Braniff International maintained that it was hemorrhaging cash and that it could not continue to operate the money-losing South American system. The normally profitable South America system began losing money when fuel prices expanded in 1979 combined with a significant loss of critical feed at Braniff's US gateway cities, which made the legendary Douglas DC-8-62 four-engined, long-range jets uneconomical. Braniff entered into negotiations with Eastern Airlines to lease the routes to the Miami-based carrier for US$18 million effective June 1, 1982, for one year. On April 26, 1982, the CAB approved the Eastern/Braniff lease agreement in a 5–0 decision. Eastern Chairman Frank Borman reported that Eastern had paid Braniff an initial payment of US$11 million with the remaining $7 million to be paid at the end of 1982. Eastern initially offered to lease the routes for US$30 million for six years, but the CAB denied the request, stating that it was too long. Eastern had been trying unsuccessfully to obtain authority to fly to South America since 1938, and would operate 24 weekly flights from Miami, two from New York, and one from New Orleans to west coast South American cities that Braniff mainly served.

Under the agreement, Braniff International would retain service to Venezuela, and American Airlines would serve Braniff's Brazilian services as required by a bilateral treaty between the United States and Brazil. Approval from South American governments for Eastern's one-year lease of Braniff's routes would not be required according to United States officials. Braniff International lauded the CAB's quick decision, as the carrier had stated that because of its tenuous cash position that it might have to shut the routes down if an agreement were not approved. Braniff ceased operations on May 12–13, 1982, and Eastern took over the routes earlier than the planned June 1, 1982, commencement of service date.

Eastern Air Lines had reported losses for 1981 and felt that the purchase of Braniff's South America routes would help, but Eastern's financial condition worsened through the 1980s. Eastern never made a profit with their South American routes, due to the region's delicate financial situation at the time. On April 26, 1990, the United States Department of Transportation approved the sale of Eastern Airlines' Latin American routes to American Airlines for US$349 million. Eastern had recently filed for Chapter 11 bankruptcy protection and planned to use the money from the route sale to repay creditors and regain its financial footing. The funds were placed into a special fund controlled by Eastern's creditors, which had recently ousted controversial Chairman Frank Lorenzo, who had taken over the 60-year-old aviation legend in 1986.

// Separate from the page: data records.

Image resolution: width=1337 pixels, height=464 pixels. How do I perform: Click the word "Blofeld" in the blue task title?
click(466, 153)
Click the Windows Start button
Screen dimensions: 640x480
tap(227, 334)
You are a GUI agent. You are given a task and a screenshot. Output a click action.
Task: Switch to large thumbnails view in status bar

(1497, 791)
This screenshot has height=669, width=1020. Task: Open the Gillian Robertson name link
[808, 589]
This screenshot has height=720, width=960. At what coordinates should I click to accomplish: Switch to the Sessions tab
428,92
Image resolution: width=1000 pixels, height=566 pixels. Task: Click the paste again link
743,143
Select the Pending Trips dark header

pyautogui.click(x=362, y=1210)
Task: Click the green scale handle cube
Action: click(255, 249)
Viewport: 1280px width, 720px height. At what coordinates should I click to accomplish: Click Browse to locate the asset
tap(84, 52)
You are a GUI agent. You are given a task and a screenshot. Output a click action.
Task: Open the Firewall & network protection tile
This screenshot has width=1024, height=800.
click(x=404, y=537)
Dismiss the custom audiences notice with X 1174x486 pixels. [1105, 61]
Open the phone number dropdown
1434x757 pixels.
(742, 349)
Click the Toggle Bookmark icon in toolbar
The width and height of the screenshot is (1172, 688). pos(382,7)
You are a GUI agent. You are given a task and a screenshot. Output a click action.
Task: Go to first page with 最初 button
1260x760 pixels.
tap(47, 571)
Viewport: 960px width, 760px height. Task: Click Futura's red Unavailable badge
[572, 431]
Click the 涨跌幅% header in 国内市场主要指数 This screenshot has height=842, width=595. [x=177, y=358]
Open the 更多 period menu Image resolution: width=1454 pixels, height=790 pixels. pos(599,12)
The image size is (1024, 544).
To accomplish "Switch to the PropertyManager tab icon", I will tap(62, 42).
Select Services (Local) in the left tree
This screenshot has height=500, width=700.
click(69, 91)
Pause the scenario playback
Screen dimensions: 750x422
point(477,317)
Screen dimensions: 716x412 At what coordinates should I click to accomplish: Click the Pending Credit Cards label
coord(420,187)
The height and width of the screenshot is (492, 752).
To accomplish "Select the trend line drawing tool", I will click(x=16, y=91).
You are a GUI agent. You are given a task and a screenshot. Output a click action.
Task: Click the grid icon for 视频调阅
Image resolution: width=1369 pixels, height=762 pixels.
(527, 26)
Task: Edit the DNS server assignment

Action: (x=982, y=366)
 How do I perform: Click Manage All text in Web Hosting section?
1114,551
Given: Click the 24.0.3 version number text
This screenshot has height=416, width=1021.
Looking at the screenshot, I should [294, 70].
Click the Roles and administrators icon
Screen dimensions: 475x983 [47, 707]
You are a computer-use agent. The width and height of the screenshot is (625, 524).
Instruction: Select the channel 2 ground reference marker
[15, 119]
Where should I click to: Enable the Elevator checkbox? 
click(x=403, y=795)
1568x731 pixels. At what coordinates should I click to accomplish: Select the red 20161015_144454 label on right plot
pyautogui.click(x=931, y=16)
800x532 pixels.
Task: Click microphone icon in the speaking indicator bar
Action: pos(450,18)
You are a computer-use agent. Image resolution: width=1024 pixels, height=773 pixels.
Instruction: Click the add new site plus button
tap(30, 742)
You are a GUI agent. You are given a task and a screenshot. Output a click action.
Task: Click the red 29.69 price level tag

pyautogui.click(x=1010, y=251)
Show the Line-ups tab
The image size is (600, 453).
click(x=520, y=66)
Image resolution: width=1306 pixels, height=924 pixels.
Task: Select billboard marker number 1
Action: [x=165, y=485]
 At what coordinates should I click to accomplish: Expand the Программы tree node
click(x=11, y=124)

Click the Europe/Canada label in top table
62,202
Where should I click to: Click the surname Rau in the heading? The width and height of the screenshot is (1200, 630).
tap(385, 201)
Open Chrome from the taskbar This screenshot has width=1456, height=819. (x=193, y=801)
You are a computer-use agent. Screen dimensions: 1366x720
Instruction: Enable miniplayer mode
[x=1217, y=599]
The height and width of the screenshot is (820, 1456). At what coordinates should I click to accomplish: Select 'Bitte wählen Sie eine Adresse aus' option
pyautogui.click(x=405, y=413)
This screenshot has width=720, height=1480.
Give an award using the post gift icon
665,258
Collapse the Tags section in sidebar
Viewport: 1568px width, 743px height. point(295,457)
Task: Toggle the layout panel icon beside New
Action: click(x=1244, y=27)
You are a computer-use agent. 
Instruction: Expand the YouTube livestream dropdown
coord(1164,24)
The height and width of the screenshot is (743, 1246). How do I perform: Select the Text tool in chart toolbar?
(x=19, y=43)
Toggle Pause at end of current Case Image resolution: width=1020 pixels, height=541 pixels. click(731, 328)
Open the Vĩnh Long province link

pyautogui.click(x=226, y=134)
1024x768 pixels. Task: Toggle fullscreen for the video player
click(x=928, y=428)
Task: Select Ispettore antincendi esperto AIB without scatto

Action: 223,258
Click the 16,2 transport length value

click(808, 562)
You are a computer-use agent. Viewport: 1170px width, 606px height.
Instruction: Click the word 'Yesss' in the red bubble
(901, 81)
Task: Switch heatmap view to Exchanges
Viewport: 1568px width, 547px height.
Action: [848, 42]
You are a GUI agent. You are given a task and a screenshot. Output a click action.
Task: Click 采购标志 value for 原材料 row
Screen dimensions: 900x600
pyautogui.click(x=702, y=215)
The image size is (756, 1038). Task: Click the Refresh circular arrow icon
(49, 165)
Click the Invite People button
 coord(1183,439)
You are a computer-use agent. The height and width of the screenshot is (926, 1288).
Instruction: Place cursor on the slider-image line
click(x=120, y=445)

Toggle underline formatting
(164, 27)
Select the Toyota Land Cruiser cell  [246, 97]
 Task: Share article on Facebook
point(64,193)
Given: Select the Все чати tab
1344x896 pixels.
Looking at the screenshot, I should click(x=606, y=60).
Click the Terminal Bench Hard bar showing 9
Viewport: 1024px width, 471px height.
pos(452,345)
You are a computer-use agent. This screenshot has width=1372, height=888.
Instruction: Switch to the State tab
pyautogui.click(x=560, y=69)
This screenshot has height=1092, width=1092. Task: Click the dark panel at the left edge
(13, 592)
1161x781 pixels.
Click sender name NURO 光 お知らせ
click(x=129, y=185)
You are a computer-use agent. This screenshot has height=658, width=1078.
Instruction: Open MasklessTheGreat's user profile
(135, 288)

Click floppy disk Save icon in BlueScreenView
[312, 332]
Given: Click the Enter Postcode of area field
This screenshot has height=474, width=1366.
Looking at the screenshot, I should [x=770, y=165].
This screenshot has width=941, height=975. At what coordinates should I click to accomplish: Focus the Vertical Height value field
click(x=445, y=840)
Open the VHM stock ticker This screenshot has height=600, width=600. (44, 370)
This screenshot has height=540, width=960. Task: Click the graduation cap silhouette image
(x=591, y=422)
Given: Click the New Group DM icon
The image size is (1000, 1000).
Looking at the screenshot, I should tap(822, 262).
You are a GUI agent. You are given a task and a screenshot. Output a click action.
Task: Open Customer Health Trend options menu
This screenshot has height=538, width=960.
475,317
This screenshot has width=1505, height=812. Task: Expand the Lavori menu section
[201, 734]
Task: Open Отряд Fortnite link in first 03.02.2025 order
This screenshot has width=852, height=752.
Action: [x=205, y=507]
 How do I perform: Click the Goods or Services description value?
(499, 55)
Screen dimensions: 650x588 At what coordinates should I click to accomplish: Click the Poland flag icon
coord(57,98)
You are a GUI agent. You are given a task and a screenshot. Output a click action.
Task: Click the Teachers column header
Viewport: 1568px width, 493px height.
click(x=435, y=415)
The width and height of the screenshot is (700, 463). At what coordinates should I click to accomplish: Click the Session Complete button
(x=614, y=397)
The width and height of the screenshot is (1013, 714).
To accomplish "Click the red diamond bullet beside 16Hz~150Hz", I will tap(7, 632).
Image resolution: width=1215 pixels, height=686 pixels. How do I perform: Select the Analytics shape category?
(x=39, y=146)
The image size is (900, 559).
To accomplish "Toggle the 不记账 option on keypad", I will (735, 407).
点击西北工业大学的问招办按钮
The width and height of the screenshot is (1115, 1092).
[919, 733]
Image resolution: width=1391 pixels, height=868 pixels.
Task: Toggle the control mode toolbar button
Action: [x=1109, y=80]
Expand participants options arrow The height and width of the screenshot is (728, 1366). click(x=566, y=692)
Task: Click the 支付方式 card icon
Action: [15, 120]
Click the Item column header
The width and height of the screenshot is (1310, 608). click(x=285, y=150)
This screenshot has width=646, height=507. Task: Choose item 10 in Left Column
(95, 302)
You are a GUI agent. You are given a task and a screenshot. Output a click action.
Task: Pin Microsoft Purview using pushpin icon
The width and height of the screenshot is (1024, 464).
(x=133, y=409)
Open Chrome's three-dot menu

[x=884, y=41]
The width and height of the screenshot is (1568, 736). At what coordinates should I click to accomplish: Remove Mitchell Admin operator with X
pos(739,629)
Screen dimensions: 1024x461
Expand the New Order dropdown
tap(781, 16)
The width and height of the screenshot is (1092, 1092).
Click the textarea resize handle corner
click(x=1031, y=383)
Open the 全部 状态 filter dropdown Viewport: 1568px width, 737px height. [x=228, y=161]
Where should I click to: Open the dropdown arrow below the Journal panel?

===Cessation of air carrier operations in 1982===
On May 11, 1982, Howard Putnam left a courtroom at the Federal Courthouse in Brooklyn, New York City, after failing to gain a court injunction to stop a threatened pilot strike (Braniff's pilot union maintains that they were not threatening a strike at this time). However, Putnam was successful in obtaining an extension of time from Braniff's principal creditors until October 1982. The next day, on May 12, Braniff Airways ceased air operations, ending 54 years of air service. Braniff flights at DFW that morning were suddenly grounded, and passengers were forced to disembark, being told that Braniff was no longer flying. A thunderstorm provided an excuse to cancel many afternoon flights that day, although Braniff's legendary Boeing 747 Flight 501 to Honolulu departed as scheduled, with the crew later refusing to divert the flight to Los Angeles International Airport. The flight returned to DFW the following morning, the last scheduled Braniff flight.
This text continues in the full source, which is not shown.